I think that these technologies represent one of the greatest opportunities for improving the well-being of humankind in the next decades. I do not believe that we will be able to cease this genetic revolution, however, it is our duty to influence, hopefully for the better, how this transition plays out.
Hi Rachida!
I’m extremely intrigued by this topic! Netflix documentaries such as human nature and unnatural selection provide such interesting insights on this topic, and the potential revolution it can have on the human genome.

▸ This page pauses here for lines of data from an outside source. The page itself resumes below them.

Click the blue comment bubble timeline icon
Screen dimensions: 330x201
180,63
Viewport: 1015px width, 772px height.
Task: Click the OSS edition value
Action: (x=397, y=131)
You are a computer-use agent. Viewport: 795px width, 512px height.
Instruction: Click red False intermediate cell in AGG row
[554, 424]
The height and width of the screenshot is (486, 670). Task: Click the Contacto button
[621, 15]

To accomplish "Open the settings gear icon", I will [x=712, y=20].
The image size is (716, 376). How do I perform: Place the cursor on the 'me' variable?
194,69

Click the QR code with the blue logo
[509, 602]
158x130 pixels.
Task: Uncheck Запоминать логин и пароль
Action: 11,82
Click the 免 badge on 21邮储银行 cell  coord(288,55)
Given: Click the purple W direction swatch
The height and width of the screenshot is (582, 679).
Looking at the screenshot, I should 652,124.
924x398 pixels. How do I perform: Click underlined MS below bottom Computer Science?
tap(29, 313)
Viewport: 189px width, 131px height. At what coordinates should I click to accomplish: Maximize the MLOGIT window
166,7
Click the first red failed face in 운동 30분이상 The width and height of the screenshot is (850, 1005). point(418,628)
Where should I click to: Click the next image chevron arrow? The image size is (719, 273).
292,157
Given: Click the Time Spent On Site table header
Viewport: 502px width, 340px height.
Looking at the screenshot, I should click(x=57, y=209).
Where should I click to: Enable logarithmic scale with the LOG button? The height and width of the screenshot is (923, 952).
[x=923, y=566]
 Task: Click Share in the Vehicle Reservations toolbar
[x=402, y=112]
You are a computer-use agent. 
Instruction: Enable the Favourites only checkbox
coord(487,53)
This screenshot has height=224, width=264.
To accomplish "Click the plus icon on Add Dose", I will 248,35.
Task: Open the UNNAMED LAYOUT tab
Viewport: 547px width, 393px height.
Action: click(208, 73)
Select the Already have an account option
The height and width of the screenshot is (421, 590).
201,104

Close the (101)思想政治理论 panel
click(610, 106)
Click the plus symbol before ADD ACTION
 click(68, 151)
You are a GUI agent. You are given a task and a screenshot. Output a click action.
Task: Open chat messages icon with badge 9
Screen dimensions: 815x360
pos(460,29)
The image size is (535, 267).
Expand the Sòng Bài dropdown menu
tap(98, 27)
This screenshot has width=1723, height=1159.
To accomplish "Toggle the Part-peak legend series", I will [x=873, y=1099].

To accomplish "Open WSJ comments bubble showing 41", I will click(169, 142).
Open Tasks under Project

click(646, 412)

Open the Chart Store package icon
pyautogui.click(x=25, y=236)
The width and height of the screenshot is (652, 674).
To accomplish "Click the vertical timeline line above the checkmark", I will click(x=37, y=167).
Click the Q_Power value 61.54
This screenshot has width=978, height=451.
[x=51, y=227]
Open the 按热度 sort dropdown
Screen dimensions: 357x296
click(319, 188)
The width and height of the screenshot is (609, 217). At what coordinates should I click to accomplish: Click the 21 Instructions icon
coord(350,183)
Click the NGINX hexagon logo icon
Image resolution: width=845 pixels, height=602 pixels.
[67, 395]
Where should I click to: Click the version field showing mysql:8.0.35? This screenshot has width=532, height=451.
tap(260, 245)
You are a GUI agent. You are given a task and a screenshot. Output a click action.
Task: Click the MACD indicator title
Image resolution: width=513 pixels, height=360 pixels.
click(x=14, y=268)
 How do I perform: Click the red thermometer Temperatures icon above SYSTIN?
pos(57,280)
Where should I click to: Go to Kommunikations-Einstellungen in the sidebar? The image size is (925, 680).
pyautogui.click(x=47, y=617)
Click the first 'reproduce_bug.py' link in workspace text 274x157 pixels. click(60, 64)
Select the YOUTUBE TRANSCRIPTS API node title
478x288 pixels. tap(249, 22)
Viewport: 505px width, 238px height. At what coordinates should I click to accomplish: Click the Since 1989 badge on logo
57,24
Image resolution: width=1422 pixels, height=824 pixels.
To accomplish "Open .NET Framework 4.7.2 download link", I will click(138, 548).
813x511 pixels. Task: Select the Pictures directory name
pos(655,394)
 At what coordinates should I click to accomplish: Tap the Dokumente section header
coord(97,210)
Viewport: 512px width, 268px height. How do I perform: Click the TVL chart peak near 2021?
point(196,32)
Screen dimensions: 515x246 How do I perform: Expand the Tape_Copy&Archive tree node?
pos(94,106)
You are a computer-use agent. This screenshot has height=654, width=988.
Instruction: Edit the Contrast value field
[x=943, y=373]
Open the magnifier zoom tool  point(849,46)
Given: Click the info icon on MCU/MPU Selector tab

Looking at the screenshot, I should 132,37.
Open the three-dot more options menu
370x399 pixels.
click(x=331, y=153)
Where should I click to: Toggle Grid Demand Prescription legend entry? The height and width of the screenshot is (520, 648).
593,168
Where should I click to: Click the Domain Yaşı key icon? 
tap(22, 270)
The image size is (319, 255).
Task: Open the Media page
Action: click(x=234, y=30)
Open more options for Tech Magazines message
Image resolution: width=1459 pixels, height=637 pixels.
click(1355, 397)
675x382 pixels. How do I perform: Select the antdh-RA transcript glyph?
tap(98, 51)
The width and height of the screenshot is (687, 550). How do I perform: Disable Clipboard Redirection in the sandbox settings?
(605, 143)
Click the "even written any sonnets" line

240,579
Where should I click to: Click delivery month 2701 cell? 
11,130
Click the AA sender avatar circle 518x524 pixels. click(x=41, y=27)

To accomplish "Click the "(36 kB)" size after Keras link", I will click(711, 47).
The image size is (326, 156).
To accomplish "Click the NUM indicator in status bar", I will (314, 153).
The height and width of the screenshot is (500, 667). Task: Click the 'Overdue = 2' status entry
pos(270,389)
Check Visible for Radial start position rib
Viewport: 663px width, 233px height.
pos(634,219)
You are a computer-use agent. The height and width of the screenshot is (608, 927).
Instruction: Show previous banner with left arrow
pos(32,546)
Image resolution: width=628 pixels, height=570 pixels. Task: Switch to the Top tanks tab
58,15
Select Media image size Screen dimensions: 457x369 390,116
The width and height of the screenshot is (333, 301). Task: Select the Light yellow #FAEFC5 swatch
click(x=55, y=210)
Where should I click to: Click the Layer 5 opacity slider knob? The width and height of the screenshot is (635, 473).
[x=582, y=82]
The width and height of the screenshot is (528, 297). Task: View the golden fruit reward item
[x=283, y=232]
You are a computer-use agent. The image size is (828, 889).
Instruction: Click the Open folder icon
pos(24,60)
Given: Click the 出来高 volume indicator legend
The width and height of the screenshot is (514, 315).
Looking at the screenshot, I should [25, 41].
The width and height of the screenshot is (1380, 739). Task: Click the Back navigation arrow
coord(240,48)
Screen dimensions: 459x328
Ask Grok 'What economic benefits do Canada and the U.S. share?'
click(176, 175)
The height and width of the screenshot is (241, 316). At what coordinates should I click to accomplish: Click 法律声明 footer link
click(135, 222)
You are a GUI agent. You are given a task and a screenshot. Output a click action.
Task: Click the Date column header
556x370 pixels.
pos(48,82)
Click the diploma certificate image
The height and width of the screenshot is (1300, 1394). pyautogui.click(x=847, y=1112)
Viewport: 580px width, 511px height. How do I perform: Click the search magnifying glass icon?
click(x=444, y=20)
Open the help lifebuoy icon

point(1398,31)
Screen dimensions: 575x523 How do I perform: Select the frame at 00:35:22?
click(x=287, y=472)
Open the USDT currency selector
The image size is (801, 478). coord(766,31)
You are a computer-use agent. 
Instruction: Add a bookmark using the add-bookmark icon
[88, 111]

A very interesting development with the specific treatment of cancer and CRISPR is the idea of largely extending the human lifespan. Considering cancer is the wrongful continuing multiplication at the end of the cells life, curing this through CRISPR would entail that we have a better understanding of how the aging of cells work. I always find it fascinating to think about the CRISPR applications that look to slow down, halt or even reverse the process of aging, could you imagine the average human lifespan doubling, while keeping a youthful appearance? Indeed, some animals already have genetic code that could help with this such as jellyfish.
It is going to be interesting to see how CRISPR keeps evolving to cure diseases such as cancer or AIDS and how it is going to look at the underlying cause of it, our actual aging process. Interesting to consider as well is to what extent people want to live longer, most probably not everyone want to reach an age of 500, as one could run out of activities and passions to follow.